Records:

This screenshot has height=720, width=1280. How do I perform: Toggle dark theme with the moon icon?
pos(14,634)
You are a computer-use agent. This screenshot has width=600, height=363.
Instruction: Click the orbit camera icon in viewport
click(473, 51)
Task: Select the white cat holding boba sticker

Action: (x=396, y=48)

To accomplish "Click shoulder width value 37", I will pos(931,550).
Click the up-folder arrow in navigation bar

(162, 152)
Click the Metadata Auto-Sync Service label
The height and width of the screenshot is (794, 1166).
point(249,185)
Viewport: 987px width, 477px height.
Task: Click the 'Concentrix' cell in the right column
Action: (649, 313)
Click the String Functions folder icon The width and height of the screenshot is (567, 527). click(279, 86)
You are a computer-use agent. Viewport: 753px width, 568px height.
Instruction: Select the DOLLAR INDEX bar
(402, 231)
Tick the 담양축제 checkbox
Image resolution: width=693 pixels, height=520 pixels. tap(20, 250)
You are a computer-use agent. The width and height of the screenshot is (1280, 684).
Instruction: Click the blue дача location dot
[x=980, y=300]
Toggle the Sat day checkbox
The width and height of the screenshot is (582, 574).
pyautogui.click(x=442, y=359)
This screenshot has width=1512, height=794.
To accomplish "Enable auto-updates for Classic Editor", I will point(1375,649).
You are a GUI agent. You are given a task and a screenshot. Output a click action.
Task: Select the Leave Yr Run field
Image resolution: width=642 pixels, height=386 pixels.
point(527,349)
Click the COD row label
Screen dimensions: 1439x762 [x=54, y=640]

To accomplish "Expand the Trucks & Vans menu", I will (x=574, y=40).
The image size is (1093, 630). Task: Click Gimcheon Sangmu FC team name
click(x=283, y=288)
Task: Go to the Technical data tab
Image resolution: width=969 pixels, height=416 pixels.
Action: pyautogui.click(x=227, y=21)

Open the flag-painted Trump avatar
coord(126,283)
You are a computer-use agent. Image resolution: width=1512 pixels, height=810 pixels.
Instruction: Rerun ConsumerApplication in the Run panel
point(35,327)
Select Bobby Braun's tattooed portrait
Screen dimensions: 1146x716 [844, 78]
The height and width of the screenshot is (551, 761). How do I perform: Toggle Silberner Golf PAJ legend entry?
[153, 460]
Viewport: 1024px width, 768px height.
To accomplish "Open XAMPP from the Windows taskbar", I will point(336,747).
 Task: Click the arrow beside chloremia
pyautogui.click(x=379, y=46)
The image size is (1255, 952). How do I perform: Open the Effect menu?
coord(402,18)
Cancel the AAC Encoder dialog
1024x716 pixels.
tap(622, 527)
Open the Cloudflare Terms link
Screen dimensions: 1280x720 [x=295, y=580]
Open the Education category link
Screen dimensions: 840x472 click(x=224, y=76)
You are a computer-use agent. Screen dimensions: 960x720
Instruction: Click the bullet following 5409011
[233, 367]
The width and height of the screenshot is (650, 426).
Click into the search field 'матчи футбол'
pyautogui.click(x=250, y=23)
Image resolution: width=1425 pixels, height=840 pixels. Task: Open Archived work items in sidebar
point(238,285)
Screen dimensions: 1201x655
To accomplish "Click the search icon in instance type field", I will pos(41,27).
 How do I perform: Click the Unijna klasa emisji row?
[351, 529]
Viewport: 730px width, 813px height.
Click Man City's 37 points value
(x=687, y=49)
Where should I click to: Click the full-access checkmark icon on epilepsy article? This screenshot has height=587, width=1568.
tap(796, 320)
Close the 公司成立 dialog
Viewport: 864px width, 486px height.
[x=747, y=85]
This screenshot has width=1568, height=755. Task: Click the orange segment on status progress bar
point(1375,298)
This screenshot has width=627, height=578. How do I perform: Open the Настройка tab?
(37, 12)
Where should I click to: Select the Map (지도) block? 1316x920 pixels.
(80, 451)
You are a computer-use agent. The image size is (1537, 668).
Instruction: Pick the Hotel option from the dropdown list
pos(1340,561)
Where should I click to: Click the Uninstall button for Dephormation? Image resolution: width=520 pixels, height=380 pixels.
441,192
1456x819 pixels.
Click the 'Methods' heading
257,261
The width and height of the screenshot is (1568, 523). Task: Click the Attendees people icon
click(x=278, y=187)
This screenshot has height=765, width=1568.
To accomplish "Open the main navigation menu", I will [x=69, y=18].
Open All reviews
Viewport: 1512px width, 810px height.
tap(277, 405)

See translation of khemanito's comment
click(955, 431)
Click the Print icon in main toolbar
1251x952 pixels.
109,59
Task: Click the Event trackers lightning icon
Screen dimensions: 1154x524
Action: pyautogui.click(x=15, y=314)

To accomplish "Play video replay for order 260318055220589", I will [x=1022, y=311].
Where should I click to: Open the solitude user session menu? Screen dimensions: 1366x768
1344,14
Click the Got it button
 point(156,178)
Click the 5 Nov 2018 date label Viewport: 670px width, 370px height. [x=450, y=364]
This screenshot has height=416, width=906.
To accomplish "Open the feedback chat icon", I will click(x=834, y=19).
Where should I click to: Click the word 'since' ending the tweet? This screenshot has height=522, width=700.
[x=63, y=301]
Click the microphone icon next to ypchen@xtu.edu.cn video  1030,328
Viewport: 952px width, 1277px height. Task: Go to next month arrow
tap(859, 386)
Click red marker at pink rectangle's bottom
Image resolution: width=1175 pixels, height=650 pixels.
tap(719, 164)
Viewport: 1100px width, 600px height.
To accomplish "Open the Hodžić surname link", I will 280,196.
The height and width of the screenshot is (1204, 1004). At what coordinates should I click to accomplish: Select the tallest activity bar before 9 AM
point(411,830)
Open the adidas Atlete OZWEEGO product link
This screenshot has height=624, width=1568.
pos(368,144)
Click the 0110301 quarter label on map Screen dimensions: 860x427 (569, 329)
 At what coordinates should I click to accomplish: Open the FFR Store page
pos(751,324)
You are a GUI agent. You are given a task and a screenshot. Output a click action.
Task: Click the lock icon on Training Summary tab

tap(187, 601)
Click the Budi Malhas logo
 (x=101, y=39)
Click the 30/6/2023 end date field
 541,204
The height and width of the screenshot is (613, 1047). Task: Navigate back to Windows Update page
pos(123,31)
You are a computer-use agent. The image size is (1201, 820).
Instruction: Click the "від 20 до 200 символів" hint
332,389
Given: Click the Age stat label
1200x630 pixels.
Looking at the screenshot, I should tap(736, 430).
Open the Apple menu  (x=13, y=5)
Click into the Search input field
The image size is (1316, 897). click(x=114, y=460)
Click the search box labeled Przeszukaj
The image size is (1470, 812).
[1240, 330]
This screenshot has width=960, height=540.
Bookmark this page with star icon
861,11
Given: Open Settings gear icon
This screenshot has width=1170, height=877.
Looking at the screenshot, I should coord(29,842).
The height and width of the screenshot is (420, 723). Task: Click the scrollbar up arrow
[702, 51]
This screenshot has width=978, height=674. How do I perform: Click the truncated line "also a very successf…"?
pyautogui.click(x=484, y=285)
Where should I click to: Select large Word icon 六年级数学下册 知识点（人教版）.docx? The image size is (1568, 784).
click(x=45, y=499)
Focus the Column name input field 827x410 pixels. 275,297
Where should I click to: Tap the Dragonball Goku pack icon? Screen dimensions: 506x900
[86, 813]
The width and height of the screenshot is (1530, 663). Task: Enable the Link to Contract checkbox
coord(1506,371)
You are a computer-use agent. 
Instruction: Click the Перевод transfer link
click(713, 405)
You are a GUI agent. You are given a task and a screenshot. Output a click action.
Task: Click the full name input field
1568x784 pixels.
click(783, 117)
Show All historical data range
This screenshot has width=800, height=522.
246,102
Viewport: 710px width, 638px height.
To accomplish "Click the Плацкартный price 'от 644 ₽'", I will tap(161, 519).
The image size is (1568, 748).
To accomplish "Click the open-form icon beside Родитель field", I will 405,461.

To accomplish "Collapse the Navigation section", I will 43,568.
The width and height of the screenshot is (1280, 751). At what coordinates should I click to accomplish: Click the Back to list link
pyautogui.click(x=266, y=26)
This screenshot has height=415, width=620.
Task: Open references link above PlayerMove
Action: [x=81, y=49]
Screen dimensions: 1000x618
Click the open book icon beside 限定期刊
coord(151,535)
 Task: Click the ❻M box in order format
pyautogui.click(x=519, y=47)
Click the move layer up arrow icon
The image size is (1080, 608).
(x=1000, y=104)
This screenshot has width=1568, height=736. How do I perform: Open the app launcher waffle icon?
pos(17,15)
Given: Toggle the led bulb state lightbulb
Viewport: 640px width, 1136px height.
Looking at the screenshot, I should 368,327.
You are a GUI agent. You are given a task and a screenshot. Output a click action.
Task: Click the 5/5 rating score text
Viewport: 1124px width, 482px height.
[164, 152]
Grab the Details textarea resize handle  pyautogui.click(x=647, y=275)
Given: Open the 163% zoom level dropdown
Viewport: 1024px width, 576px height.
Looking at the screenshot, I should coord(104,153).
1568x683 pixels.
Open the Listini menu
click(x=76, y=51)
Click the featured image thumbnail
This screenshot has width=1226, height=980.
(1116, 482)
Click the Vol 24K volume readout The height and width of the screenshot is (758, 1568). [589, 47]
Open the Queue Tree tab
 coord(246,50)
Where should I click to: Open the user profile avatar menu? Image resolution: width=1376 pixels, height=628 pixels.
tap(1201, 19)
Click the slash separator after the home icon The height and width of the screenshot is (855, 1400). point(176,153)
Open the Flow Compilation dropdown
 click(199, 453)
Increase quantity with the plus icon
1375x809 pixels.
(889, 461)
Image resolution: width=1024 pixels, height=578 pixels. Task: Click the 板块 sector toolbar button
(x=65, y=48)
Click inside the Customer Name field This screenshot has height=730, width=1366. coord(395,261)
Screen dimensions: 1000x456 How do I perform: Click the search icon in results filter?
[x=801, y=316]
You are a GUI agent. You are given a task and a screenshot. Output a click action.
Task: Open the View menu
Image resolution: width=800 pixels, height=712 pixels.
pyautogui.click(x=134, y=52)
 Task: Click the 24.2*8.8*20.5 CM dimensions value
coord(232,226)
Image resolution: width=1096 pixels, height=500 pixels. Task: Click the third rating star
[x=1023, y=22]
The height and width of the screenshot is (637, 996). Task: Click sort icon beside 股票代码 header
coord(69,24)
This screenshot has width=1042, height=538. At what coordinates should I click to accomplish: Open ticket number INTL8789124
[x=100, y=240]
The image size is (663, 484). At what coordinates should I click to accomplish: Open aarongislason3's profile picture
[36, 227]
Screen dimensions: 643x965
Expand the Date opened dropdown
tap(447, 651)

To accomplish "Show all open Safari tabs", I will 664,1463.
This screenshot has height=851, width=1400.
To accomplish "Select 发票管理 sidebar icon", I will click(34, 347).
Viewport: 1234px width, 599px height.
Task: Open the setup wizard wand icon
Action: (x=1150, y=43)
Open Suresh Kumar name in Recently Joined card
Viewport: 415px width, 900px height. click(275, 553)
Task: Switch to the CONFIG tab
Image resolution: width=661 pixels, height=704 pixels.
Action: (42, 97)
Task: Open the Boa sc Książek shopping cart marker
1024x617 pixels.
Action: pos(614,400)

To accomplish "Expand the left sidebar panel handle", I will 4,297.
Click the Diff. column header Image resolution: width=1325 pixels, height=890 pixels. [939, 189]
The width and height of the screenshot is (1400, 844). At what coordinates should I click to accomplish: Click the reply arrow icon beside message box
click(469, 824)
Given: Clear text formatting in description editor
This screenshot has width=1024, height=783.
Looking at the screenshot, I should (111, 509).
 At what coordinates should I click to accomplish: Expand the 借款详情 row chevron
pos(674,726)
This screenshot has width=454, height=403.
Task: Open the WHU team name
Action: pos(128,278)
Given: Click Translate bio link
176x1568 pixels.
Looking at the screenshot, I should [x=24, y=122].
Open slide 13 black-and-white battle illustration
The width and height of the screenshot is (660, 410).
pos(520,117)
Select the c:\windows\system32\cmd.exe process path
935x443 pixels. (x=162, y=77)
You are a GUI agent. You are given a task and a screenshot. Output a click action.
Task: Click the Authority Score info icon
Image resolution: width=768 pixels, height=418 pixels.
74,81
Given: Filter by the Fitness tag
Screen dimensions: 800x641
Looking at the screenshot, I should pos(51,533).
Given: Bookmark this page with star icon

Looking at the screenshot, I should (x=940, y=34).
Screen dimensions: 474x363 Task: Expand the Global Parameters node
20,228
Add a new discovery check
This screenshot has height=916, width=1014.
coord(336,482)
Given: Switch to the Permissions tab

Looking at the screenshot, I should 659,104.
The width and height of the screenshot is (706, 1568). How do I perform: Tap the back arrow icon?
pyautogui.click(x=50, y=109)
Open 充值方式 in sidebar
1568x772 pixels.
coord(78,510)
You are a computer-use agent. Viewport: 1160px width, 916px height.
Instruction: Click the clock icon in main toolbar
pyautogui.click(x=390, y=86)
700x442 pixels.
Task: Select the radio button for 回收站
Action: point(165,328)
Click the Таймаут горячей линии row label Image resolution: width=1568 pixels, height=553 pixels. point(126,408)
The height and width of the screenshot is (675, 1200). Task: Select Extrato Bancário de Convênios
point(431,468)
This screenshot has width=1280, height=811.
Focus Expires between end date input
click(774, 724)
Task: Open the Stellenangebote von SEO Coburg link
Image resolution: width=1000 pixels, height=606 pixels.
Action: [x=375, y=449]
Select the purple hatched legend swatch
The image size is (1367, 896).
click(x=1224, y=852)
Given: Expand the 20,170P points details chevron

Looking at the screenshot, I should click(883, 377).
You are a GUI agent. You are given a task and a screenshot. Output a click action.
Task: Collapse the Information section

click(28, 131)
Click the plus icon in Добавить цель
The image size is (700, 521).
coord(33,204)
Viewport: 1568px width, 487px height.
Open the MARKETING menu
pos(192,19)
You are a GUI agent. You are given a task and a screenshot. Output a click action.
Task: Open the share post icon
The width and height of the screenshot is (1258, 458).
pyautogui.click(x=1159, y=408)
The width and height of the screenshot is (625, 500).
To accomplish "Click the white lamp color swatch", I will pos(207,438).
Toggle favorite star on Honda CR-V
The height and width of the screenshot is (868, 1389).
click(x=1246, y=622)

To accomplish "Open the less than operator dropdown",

The problem:
Extract each line from the listing that holds the word "video".

Exercise result:
To accomplish "Play video replay for order 260318055220589", I will [x=1022, y=311].
Click the microphone icon next to ypchen@xtu.edu.cn video  1030,328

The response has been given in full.